Is saying it's hard the same as excusing murder?

Another day, another story about a parent trying to murder her child and blaming the disability:

Kellie A. Waremburg, 32, of Pekin was charged Thursday for trying to kill her 4-year-old daughter, who has cerebral palsy, with a potentially lethal cocktail of medication. Waremburg told police she decided to give the mixture to her daughter to get her "to go to sleep and not wake up."

The child, Lexus Fuller, also has to be fed through a feeding tube, is physically handicapped and uses a wheelchair, has blindness and mental retardation, all of which can be related to cerebral palsy.

Although Waremburg's individual struggles with raising Lexus were not known Thursday or what was the exact reason behind the alleged attempt to kill the girl, her case is similar to that of Karen McCarron, the Morton woman who allegedly suffocated her 3-year-old autistic daughter, Katherine, and told police she "wanted to end her pain and Katie's pain."
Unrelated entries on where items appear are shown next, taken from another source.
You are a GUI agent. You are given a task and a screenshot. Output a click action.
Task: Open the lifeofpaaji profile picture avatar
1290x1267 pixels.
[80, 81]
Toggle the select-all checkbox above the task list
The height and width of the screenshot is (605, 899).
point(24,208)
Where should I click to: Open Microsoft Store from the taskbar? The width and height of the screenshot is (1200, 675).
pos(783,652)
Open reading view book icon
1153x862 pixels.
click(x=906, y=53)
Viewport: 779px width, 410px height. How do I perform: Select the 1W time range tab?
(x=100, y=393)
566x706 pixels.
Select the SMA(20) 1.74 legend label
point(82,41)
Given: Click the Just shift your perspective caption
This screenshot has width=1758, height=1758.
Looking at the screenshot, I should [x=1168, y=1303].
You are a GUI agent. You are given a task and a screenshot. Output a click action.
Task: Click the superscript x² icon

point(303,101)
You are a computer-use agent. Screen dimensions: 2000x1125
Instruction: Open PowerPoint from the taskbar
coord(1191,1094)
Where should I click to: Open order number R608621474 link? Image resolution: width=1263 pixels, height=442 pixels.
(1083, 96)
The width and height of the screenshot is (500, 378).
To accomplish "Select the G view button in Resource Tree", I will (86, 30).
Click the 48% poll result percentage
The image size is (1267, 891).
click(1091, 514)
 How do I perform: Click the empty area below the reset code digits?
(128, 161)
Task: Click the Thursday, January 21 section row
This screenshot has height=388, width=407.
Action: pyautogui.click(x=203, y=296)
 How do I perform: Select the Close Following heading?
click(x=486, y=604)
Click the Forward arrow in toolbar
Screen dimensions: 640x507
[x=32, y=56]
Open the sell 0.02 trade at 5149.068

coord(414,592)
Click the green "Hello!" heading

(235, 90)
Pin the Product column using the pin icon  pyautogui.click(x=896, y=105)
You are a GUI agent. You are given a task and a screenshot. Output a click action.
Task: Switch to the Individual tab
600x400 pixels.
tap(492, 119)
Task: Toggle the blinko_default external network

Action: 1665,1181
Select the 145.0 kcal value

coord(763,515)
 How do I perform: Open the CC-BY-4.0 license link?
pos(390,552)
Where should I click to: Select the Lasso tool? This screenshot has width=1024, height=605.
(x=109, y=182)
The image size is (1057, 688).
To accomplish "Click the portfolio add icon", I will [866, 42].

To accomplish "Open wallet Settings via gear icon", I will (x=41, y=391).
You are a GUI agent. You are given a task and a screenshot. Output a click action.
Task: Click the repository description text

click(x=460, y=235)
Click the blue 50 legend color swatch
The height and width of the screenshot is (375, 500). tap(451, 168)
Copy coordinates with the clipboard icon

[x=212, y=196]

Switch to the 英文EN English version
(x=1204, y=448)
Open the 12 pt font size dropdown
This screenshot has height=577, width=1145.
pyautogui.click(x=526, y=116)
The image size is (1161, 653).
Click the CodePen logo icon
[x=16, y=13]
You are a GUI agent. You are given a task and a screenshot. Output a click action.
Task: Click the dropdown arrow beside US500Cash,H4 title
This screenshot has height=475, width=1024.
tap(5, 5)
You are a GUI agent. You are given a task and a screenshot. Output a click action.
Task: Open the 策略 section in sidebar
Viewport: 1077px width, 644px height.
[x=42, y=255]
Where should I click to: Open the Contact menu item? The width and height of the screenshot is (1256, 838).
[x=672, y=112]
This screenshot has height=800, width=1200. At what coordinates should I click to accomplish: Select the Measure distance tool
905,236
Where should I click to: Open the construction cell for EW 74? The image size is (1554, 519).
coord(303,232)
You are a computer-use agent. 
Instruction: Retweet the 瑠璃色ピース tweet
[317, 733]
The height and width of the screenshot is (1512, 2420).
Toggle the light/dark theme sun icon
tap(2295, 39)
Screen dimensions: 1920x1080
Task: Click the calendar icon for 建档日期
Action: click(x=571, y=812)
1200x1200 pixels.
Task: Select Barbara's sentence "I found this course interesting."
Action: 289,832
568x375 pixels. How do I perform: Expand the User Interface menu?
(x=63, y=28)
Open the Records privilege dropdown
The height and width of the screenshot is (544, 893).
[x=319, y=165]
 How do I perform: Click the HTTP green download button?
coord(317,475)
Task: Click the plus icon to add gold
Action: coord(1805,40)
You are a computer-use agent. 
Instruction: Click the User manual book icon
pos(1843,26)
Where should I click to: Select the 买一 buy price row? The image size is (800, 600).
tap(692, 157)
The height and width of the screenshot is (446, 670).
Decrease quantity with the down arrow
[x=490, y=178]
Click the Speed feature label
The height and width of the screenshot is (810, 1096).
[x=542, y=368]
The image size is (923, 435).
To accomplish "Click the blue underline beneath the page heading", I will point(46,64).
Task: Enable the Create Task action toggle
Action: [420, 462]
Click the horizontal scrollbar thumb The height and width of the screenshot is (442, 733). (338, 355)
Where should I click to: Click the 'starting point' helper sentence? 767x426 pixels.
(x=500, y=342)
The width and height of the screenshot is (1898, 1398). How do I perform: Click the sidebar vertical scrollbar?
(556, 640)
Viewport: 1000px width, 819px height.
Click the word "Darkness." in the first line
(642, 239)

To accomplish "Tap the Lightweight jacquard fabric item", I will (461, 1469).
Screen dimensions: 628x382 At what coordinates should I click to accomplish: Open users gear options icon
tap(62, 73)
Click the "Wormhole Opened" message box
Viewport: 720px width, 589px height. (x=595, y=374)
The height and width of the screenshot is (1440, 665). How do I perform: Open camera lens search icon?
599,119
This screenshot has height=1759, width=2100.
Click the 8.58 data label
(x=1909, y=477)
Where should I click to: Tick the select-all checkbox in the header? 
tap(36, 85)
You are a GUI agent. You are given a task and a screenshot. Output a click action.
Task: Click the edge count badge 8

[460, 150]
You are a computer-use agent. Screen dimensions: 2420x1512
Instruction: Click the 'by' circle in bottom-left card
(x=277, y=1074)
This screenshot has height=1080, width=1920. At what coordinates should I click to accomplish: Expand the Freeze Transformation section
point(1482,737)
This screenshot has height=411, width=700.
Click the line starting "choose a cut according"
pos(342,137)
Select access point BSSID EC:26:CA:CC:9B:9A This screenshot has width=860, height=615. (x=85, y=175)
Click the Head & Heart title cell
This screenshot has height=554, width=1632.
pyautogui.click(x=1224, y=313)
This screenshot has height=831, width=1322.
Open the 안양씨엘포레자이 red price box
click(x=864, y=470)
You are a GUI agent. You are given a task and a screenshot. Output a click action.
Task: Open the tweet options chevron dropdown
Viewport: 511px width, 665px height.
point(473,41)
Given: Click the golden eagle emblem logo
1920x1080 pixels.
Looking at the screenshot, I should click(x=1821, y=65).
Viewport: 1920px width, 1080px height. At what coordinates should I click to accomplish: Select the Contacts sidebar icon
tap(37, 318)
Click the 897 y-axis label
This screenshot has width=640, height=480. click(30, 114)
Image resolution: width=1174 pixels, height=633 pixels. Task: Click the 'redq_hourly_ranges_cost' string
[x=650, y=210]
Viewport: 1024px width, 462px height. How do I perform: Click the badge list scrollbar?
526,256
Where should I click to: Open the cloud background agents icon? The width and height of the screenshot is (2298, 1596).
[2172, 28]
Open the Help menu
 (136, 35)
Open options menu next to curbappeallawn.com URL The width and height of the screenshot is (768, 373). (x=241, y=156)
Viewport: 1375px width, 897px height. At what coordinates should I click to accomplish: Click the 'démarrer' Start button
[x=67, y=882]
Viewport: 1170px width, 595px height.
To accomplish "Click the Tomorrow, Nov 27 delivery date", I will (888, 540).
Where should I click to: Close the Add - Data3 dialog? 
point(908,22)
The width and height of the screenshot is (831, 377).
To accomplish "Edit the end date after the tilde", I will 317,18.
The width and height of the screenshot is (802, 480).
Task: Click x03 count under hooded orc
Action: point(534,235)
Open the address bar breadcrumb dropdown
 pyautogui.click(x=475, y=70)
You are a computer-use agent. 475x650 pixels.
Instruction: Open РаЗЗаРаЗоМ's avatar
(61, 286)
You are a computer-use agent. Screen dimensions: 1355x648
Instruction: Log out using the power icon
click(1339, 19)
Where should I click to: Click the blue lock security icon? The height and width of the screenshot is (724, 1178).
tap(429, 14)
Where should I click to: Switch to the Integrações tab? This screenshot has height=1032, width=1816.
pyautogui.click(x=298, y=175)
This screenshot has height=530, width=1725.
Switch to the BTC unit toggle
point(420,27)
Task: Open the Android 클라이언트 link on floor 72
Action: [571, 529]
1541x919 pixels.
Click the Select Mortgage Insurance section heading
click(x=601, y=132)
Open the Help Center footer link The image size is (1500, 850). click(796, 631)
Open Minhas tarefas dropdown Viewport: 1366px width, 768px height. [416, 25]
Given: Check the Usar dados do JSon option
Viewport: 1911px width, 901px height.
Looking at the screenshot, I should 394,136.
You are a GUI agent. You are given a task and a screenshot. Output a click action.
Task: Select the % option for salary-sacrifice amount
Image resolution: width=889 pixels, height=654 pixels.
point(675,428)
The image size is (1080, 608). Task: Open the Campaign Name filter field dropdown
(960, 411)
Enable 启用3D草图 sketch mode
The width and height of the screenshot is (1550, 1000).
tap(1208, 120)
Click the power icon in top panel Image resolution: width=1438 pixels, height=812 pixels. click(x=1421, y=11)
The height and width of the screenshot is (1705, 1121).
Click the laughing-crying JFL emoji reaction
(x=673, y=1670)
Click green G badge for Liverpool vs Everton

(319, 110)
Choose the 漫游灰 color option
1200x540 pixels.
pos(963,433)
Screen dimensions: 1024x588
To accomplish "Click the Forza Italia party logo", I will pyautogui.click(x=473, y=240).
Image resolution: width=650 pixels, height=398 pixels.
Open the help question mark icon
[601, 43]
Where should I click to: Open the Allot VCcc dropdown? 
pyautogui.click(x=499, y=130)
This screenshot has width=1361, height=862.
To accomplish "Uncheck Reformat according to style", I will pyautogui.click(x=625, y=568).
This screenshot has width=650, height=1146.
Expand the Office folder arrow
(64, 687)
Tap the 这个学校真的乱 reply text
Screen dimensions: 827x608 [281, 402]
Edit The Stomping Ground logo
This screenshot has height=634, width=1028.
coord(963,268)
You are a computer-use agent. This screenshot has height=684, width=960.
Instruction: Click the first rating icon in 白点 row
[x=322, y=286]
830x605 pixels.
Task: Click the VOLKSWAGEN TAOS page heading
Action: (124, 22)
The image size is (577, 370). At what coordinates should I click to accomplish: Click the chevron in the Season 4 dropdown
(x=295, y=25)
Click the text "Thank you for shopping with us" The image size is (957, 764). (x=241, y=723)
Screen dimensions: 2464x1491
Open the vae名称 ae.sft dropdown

There's lots of talk in the disability community about these recent murders (and attempted murders). And it's not just the murders themselves, but the fact that advocacy groups are using these murders as a way to talk about how difficult it can be to raise children with significant disabilities in modern societies that offer little in the way of actual family support.

Now first of all, there isn't any excuse to murder your child.

But I don't think this is really what the groups who are speaking up are trying to say. I think they are just responding to questions along the line of: "Excuse me, Mr. Advocacy Organization Representative: is it REALLY that difficult to raise a kid with autism? With cerebral palsy? With whatever condition includes severe or profound cognitive impairment, Etc?" To which Mr. Representative responds, "Yes. Yes, it is difficult".

And then the reporter---and the rest of the non-disabled world---automatically responds, "Well, see? I don't blame the parent. They were really pushed to it".

No, they weren't. I've been a parent of such a child, and known and worked with other parents of kids with profoundly complex and difficult disabilities, for 16 years. I don't know anyone who has killed her kid.

And although the large majority are having rather ordinary lives, I've known some in deep despair. And still, they don't murder their children.

But how are parents of children with complex and challenging disorders supposed to reveal the truth of their lives, the difficulties that are real and challenging, without causing reporters (and society at large) to jump to the conclusion that murder is understandable?

I ask you.

And once the community in which these murders occurs is made known of the despair of some parents, what responsibility does it bear to try to assist?

Because if it's just about shocking front-page stories, if it's just evoking a "tsk-tsk" response from the community, and particularly if the mothers and fathers who kill get off easily on the basis of "sufficient suffering and punishment"...well, I fear for some other fragile children. I really do.